• [Goal of the exercise]:
Copy out word for word the lines of the records, starting at the line containing "You are a GUI" and ending at the last line of the records.

• [Data items]:
★ ★ ★ ★ ★
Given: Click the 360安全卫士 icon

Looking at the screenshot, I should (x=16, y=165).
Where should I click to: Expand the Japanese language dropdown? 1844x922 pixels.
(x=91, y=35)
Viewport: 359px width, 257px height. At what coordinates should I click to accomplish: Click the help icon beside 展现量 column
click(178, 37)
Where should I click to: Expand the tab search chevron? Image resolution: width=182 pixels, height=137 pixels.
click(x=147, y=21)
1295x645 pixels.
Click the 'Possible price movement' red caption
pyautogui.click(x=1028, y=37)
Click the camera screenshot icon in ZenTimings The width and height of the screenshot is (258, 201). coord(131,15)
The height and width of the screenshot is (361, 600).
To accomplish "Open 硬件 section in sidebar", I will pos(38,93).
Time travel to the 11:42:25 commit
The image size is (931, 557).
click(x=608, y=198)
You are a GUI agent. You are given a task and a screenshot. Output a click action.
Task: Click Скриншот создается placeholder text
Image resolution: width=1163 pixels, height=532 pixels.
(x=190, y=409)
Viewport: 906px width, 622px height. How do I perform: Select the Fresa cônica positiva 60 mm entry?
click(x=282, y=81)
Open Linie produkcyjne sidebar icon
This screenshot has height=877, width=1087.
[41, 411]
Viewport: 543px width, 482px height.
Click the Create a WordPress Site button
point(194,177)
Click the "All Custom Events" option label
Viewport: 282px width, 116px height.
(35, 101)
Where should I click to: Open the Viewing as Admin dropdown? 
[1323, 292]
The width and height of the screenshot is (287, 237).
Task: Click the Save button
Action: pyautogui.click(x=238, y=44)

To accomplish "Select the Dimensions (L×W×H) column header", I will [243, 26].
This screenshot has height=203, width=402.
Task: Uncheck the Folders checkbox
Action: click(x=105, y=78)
★ ★ ★ ★ ★
• [Result]:
You are a GUI agent. You are given a task and a screenshot. Output a click action.
Task: Click Скриншот создается placeholder text
Image resolution: width=1163 pixels, height=532 pixels.
(x=190, y=409)
Viewport: 906px width, 622px height. How do I perform: Select the Fresa cônica positiva 60 mm entry?
click(x=282, y=81)
Open Linie produkcyjne sidebar icon
This screenshot has height=877, width=1087.
[41, 411]
Viewport: 543px width, 482px height.
Click the Create a WordPress Site button
point(194,177)
Click the "All Custom Events" option label
Viewport: 282px width, 116px height.
(35, 101)
Where should I click to: Open the Viewing as Admin dropdown? 
[1323, 292]
The width and height of the screenshot is (287, 237).
Task: Click the Save button
Action: pyautogui.click(x=238, y=44)

To accomplish "Select the Dimensions (L×W×H) column header", I will [243, 26].
This screenshot has height=203, width=402.
Task: Uncheck the Folders checkbox
Action: click(x=105, y=78)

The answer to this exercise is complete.